• WORK REQUIRED: Reproduce the material word for word, from its first line through the line that contains "coord(34,172)".
START RECORDS FOR THE TASK
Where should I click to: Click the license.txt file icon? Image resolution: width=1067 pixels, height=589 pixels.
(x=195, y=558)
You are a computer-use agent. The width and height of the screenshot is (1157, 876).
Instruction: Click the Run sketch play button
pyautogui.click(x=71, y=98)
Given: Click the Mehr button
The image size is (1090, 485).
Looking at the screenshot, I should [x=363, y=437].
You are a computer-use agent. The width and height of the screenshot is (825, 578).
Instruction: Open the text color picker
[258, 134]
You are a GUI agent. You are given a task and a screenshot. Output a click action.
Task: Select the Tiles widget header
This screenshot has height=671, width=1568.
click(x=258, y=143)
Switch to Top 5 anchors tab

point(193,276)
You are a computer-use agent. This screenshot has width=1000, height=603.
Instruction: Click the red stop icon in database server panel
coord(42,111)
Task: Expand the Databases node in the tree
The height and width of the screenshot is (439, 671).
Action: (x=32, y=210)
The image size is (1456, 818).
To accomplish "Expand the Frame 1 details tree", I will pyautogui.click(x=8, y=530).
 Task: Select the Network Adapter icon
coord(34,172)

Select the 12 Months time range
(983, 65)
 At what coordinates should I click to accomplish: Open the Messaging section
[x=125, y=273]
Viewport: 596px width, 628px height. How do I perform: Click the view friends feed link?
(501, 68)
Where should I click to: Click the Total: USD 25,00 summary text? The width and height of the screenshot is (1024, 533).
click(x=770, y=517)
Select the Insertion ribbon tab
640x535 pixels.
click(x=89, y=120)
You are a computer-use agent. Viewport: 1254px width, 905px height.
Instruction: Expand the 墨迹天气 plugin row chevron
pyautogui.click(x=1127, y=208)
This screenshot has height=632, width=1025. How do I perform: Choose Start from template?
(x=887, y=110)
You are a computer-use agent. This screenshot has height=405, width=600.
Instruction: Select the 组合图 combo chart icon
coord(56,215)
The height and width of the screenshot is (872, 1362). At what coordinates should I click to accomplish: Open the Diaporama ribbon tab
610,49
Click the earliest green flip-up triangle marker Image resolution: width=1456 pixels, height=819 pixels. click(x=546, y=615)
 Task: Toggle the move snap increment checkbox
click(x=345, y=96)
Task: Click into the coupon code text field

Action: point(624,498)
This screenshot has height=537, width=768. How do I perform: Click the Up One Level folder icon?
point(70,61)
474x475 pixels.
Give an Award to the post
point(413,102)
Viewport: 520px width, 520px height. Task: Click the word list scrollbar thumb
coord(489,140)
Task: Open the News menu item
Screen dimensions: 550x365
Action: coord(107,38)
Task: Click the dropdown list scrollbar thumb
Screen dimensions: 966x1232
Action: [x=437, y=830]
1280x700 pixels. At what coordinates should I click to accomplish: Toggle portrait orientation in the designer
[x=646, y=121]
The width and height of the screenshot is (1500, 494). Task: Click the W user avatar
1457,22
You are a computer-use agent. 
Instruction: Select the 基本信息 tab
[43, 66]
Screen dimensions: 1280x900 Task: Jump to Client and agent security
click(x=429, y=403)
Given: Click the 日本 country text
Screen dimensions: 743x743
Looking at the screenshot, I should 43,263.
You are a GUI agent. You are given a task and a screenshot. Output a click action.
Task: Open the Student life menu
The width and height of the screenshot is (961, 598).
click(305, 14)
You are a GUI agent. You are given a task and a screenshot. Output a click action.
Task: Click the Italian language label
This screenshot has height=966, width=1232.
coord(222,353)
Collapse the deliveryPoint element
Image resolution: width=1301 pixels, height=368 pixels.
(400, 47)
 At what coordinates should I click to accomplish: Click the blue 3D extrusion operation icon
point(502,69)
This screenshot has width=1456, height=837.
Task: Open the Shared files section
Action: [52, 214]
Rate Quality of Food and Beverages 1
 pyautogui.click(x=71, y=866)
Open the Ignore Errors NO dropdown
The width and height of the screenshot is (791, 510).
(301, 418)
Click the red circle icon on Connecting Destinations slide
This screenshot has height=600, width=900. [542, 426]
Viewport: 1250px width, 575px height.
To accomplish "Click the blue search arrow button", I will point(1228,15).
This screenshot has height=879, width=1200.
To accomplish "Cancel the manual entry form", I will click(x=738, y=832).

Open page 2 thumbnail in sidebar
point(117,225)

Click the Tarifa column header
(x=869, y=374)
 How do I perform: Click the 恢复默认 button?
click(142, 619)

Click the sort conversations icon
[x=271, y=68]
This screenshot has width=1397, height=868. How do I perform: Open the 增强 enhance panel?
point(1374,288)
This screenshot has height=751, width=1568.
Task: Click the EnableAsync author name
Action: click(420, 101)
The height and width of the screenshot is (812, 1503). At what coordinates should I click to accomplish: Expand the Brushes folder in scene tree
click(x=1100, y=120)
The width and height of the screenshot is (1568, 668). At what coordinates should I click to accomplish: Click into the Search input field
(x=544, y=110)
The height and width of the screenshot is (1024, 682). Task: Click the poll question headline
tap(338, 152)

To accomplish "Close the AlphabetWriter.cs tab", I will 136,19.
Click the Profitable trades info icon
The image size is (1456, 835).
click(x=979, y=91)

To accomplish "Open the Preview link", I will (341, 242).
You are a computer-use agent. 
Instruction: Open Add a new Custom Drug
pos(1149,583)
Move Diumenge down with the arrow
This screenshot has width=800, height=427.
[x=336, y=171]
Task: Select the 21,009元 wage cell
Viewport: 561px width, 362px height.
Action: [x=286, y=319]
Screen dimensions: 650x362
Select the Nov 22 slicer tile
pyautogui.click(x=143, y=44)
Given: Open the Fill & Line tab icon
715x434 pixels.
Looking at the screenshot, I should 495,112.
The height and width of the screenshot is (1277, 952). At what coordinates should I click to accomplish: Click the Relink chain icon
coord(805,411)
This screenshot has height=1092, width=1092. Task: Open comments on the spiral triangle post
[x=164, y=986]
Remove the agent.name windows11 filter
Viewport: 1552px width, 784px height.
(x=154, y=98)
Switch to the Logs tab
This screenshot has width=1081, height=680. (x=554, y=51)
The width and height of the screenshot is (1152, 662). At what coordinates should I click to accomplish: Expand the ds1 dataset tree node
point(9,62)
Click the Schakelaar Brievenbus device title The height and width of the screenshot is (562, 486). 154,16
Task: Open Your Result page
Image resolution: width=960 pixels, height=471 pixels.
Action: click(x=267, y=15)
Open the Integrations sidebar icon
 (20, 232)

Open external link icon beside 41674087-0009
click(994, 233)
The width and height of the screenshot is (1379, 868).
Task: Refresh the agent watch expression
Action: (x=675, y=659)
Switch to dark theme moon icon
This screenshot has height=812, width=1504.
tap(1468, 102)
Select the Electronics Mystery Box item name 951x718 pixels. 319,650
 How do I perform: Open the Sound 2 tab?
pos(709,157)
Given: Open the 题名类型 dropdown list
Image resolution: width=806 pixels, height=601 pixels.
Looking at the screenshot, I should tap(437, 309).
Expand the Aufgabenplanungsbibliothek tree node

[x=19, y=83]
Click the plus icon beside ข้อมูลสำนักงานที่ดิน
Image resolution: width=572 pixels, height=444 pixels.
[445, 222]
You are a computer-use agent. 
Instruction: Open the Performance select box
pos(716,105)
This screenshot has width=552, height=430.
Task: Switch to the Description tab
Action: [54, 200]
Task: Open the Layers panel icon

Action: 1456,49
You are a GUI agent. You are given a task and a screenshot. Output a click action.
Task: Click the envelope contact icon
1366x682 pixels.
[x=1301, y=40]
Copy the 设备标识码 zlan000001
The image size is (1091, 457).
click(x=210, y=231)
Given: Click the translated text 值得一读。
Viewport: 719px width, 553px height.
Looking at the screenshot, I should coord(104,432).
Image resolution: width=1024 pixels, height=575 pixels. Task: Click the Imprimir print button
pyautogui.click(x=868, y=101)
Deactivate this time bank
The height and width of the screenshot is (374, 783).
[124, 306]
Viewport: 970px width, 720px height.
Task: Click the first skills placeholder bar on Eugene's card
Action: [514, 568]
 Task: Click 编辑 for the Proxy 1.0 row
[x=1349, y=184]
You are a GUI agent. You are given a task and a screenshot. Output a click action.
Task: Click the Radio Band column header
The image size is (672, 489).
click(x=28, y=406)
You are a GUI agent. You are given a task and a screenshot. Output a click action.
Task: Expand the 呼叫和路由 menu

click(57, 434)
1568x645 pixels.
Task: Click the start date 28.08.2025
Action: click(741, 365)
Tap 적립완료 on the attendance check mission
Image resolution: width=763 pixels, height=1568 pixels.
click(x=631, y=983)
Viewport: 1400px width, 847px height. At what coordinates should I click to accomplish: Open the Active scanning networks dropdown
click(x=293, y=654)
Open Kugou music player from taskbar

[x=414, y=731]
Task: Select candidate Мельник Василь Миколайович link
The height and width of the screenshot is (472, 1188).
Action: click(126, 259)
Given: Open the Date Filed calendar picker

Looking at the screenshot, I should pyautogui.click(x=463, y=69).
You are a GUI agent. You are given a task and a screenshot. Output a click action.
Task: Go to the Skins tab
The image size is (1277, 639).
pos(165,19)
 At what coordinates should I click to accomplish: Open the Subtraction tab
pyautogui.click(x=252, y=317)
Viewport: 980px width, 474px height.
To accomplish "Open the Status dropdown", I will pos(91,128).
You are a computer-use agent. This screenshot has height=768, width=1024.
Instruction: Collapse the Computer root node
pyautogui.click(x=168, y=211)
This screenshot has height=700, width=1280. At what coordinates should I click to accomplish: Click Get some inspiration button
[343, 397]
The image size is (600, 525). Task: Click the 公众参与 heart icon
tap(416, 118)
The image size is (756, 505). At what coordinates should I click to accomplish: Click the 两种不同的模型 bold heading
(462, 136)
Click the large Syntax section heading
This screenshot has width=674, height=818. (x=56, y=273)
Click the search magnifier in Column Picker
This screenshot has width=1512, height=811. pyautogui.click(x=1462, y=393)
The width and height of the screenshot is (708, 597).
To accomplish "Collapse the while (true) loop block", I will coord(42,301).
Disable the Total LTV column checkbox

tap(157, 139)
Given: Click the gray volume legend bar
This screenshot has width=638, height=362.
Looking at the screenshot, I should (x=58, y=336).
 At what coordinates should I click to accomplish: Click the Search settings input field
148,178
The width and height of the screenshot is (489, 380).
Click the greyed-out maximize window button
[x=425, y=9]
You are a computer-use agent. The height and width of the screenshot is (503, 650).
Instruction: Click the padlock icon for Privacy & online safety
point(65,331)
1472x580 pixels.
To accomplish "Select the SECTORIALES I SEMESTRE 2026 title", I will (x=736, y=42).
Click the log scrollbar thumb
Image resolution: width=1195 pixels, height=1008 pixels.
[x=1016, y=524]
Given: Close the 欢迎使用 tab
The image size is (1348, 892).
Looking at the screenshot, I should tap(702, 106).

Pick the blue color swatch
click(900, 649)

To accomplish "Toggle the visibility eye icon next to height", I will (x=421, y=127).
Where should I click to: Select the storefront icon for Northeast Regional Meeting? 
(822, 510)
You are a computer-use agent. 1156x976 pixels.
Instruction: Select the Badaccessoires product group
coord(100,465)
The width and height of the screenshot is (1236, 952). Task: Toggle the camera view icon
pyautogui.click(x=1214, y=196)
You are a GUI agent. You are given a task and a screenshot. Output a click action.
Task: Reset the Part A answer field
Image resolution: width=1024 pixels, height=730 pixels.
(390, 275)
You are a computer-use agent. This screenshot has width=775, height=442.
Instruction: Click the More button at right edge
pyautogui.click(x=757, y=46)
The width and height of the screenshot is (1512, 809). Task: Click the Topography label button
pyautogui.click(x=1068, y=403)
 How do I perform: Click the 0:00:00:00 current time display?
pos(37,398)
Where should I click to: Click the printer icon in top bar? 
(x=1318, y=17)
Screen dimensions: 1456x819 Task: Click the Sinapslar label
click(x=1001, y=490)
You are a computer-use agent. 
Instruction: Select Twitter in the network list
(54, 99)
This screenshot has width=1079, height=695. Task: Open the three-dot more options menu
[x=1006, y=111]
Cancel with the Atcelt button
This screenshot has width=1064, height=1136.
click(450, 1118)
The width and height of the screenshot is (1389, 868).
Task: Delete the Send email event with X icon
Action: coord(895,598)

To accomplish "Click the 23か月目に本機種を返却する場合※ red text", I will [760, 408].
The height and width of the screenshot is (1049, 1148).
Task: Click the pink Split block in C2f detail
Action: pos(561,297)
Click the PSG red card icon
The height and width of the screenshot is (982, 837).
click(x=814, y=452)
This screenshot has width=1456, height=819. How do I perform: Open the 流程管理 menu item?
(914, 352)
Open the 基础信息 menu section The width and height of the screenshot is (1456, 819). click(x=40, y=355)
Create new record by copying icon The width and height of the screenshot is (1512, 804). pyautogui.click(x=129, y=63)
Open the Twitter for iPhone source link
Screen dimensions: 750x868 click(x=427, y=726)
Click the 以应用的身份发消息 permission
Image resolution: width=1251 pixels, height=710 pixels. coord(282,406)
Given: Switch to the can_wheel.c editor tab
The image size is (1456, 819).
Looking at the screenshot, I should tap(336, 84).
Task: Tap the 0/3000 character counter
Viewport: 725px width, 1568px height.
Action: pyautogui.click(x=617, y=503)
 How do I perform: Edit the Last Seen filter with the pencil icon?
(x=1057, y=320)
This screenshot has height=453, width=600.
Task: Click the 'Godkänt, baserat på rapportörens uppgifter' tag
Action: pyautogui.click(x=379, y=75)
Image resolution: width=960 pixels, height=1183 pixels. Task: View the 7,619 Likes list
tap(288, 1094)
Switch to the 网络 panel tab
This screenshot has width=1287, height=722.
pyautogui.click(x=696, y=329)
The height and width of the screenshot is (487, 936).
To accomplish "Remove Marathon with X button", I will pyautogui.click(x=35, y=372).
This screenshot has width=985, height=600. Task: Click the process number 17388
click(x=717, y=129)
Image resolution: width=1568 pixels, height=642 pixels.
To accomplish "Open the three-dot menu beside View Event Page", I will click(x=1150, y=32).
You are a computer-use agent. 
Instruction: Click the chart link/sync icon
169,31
END RECORDS FOR THE TASK
• ANSWER:
Where should I click to: Click the license.txt file icon? Image resolution: width=1067 pixels, height=589 pixels.
(x=195, y=558)
You are a computer-use agent. The width and height of the screenshot is (1157, 876).
Instruction: Click the Run sketch play button
pyautogui.click(x=71, y=98)
Given: Click the Mehr button
The image size is (1090, 485).
Looking at the screenshot, I should [x=363, y=437].
You are a computer-use agent. The width and height of the screenshot is (825, 578).
Instruction: Open the text color picker
[258, 134]
You are a GUI agent. You are given a task and a screenshot. Output a click action.
Task: Select the Tiles widget header
This screenshot has height=671, width=1568.
click(x=258, y=143)
Switch to Top 5 anchors tab

point(193,276)
You are a computer-use agent. This screenshot has width=1000, height=603.
Instruction: Click the red stop icon in database server panel
coord(42,111)
Task: Expand the Databases node in the tree
The height and width of the screenshot is (439, 671).
Action: (x=32, y=210)
The image size is (1456, 818).
To accomplish "Expand the Frame 1 details tree", I will pyautogui.click(x=8, y=530).
 Task: Select the Network Adapter icon
coord(34,172)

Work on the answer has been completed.